[Collection entries]
━━━━

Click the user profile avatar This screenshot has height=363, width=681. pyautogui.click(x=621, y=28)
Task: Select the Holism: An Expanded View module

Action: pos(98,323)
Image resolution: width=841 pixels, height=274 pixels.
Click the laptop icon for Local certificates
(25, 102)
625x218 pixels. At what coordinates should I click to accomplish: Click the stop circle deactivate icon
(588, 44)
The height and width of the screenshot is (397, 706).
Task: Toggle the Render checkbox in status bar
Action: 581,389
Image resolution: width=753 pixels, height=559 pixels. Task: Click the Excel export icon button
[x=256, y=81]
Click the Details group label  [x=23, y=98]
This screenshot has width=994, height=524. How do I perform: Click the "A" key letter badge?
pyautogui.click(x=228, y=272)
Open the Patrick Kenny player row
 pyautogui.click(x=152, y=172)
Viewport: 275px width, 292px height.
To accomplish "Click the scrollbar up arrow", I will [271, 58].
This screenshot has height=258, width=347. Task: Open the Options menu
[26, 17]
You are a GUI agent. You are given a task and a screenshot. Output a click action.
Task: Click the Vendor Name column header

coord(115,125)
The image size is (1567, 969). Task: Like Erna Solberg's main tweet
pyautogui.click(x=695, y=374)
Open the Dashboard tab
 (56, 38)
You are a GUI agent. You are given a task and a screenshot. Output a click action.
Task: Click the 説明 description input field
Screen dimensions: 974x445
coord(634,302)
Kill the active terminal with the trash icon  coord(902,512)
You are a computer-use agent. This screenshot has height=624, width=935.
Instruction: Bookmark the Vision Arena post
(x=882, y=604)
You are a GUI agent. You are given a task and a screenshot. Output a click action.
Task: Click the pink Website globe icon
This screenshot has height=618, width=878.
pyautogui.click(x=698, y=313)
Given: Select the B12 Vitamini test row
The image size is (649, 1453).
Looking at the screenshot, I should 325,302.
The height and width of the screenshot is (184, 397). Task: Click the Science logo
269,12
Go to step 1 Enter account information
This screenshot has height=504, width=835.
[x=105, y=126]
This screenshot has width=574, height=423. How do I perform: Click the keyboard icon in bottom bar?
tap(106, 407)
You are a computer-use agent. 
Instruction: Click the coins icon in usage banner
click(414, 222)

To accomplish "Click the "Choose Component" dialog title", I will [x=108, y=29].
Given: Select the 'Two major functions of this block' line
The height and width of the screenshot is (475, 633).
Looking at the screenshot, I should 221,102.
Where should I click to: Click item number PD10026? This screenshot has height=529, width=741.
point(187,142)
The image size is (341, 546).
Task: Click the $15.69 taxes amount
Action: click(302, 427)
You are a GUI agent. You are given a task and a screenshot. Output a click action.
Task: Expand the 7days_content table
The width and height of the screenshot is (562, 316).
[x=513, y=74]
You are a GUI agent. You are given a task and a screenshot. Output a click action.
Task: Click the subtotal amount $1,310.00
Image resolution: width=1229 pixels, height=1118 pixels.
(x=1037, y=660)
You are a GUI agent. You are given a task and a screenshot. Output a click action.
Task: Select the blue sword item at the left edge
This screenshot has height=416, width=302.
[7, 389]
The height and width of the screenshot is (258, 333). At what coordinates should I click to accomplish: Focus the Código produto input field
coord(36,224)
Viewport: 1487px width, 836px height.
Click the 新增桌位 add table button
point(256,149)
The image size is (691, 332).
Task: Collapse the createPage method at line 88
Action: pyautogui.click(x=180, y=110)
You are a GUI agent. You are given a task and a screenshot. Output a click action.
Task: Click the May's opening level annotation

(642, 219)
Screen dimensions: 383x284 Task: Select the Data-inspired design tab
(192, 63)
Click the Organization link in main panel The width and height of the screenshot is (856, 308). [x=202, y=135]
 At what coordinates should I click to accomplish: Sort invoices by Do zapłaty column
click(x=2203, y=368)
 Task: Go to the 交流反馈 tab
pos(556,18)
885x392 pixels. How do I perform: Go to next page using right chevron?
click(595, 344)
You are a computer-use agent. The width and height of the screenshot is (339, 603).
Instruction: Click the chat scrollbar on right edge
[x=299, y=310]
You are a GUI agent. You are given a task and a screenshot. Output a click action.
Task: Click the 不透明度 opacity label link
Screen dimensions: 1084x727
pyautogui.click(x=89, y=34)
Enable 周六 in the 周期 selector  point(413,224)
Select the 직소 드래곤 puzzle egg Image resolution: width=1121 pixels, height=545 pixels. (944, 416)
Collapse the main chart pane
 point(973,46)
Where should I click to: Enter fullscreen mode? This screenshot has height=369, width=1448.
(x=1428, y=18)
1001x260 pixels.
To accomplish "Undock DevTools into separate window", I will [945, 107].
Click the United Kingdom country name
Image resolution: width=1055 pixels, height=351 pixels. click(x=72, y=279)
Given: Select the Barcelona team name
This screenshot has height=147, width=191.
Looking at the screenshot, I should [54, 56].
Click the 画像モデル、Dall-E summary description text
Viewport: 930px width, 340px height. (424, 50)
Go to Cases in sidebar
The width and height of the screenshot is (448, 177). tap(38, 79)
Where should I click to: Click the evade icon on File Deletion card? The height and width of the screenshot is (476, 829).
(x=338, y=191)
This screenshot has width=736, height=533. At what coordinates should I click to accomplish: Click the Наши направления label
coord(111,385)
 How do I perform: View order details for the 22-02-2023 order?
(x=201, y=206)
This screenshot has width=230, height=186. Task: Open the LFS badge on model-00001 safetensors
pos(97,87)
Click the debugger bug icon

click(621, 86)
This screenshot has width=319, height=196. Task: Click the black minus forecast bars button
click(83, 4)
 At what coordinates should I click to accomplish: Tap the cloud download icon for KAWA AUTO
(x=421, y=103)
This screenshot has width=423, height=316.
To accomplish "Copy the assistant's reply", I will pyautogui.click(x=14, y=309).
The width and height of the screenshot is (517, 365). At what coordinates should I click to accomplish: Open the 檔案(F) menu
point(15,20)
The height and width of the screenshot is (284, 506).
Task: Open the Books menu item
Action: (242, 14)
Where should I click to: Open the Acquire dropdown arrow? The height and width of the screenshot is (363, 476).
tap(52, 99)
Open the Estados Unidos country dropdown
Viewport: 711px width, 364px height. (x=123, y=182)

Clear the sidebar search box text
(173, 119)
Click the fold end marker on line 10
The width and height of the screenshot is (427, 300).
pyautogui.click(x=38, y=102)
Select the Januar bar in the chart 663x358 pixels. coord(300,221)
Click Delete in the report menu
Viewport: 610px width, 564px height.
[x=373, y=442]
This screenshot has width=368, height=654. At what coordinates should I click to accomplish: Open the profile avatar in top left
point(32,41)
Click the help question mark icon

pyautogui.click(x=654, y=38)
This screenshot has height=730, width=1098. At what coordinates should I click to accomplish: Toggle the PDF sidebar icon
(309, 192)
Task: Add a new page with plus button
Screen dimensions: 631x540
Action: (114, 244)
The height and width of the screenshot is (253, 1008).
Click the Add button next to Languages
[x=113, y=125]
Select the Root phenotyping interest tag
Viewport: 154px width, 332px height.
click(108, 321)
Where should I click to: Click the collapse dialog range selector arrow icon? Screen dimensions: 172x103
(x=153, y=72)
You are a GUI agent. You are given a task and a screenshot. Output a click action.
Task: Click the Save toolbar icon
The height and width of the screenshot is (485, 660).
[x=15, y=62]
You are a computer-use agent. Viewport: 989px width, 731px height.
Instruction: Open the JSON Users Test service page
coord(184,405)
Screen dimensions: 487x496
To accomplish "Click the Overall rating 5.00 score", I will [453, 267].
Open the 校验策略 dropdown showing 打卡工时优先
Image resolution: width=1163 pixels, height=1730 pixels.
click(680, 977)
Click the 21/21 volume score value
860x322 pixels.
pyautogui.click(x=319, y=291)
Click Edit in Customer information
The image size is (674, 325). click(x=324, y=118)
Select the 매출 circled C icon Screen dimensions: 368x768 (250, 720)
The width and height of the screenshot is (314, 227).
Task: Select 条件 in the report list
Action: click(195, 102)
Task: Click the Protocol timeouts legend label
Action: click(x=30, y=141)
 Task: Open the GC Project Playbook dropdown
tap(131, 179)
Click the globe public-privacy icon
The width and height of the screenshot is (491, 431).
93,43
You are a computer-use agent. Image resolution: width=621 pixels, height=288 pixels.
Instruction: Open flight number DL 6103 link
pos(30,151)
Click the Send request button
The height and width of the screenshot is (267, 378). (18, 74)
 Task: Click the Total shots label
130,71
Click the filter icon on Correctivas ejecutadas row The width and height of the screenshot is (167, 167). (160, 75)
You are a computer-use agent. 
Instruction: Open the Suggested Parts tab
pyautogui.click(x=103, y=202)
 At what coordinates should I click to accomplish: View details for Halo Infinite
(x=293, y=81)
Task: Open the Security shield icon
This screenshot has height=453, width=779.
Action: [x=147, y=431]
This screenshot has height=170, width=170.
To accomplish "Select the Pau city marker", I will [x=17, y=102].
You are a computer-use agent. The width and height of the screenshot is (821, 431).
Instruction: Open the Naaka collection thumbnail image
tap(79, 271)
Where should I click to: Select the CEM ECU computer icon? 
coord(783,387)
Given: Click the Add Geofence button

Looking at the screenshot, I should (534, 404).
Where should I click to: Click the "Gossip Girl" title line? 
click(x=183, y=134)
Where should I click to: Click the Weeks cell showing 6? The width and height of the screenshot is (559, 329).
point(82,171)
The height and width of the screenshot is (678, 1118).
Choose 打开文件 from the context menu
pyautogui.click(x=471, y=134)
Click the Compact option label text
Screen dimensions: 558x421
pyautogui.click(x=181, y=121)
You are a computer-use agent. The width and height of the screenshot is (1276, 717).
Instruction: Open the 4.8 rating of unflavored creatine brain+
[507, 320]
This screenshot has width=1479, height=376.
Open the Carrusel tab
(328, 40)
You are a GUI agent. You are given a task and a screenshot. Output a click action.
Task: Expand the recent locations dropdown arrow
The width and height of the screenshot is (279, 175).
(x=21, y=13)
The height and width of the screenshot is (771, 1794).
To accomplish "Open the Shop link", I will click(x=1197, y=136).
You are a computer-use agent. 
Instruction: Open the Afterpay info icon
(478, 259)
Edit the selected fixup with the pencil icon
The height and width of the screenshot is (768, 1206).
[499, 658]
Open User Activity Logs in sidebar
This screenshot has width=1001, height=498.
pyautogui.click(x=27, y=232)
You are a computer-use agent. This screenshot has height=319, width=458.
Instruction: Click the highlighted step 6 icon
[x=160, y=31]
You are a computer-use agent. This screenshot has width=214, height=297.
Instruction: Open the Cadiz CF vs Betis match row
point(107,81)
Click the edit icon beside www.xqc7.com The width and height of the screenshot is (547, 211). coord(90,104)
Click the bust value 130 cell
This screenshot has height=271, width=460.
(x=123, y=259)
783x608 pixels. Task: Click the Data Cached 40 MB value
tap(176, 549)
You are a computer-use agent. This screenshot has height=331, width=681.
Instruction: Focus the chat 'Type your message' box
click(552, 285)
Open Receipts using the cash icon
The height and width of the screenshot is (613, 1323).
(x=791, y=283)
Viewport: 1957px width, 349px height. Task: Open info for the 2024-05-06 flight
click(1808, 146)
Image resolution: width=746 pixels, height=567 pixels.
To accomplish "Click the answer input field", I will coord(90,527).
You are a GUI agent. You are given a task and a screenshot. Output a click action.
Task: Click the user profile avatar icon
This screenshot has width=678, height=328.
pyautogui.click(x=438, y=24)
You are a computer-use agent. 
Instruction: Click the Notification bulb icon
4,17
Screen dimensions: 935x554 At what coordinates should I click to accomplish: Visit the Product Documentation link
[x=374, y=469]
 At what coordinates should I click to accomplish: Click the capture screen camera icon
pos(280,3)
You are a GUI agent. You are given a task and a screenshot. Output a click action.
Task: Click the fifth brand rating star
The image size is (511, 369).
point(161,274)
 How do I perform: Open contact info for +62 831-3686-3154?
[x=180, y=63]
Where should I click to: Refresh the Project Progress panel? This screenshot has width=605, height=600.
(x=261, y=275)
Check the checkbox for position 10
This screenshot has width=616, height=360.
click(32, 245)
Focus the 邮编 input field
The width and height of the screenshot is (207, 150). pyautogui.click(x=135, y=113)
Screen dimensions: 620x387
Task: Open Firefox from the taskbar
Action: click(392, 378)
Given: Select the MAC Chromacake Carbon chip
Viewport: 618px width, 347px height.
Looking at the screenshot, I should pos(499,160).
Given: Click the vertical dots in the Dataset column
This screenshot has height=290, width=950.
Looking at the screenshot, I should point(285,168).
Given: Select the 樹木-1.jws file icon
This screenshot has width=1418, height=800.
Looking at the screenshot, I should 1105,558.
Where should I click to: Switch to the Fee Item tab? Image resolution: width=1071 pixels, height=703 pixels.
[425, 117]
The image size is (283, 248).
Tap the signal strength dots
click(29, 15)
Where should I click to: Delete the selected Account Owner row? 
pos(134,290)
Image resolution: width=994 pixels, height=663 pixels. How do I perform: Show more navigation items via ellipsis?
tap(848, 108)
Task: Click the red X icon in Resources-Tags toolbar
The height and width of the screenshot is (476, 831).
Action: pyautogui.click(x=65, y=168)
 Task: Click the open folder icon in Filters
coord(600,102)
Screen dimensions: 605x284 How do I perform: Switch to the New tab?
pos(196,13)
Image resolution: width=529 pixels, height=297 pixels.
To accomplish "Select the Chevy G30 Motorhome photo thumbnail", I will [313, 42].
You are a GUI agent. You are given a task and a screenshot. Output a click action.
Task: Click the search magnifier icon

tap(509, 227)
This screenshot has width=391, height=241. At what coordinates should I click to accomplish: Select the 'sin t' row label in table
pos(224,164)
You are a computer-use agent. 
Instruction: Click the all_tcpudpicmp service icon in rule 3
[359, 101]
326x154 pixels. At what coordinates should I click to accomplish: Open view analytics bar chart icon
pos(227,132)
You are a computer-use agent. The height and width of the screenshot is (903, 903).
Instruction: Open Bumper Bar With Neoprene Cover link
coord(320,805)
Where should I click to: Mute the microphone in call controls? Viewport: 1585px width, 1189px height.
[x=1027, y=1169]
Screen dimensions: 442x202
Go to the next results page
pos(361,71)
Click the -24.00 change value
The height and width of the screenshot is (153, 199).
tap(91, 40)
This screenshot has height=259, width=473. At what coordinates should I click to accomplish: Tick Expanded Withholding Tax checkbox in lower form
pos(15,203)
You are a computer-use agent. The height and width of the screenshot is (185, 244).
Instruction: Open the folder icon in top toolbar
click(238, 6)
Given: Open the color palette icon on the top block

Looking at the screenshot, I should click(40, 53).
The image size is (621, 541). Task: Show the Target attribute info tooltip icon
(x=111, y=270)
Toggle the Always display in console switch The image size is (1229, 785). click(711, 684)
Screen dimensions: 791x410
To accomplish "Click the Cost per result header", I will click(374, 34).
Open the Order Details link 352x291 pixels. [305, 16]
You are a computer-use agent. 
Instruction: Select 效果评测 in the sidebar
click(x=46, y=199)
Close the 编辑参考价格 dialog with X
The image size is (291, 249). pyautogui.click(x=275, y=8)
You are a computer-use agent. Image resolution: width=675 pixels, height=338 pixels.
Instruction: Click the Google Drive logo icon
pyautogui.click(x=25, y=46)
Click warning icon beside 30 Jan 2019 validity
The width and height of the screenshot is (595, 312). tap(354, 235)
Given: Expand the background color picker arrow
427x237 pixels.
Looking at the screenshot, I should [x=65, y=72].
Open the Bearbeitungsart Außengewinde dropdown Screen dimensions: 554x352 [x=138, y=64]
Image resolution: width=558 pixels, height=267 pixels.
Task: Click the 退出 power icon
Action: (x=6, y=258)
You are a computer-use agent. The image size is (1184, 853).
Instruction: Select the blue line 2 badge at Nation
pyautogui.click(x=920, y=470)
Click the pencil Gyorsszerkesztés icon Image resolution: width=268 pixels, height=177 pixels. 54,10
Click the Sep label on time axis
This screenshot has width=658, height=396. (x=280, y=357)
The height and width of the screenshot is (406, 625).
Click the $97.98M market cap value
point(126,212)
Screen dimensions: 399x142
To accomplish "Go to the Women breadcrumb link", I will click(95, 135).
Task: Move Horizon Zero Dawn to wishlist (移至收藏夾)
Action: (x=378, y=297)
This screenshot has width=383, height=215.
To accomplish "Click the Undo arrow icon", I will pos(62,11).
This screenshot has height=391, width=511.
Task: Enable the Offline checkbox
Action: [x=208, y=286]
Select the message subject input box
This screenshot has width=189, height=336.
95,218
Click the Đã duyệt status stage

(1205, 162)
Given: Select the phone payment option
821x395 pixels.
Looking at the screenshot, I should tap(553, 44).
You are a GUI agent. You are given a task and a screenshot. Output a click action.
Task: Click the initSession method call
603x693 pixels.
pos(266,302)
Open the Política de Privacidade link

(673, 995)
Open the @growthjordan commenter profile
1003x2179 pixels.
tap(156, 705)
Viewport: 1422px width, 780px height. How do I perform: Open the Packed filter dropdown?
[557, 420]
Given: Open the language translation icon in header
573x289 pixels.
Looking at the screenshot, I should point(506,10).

━━━━

_WHAT NEEDS TO BE DONE_
Could you return exactly the stretch of the data above that starts at the line with "The height and width of the screenshot is (613, 1323)." and ends at the line with "Task: Click the user profile avatar icon", both lines included?

_EXERCISE OUTPUT_
The height and width of the screenshot is (613, 1323).
(x=791, y=283)
Viewport: 1957px width, 349px height. Task: Open info for the 2024-05-06 flight
click(1808, 146)
Image resolution: width=746 pixels, height=567 pixels.
To accomplish "Click the answer input field", I will coord(90,527).
You are a GUI agent. You are given a task and a screenshot. Output a click action.
Task: Click the user profile avatar icon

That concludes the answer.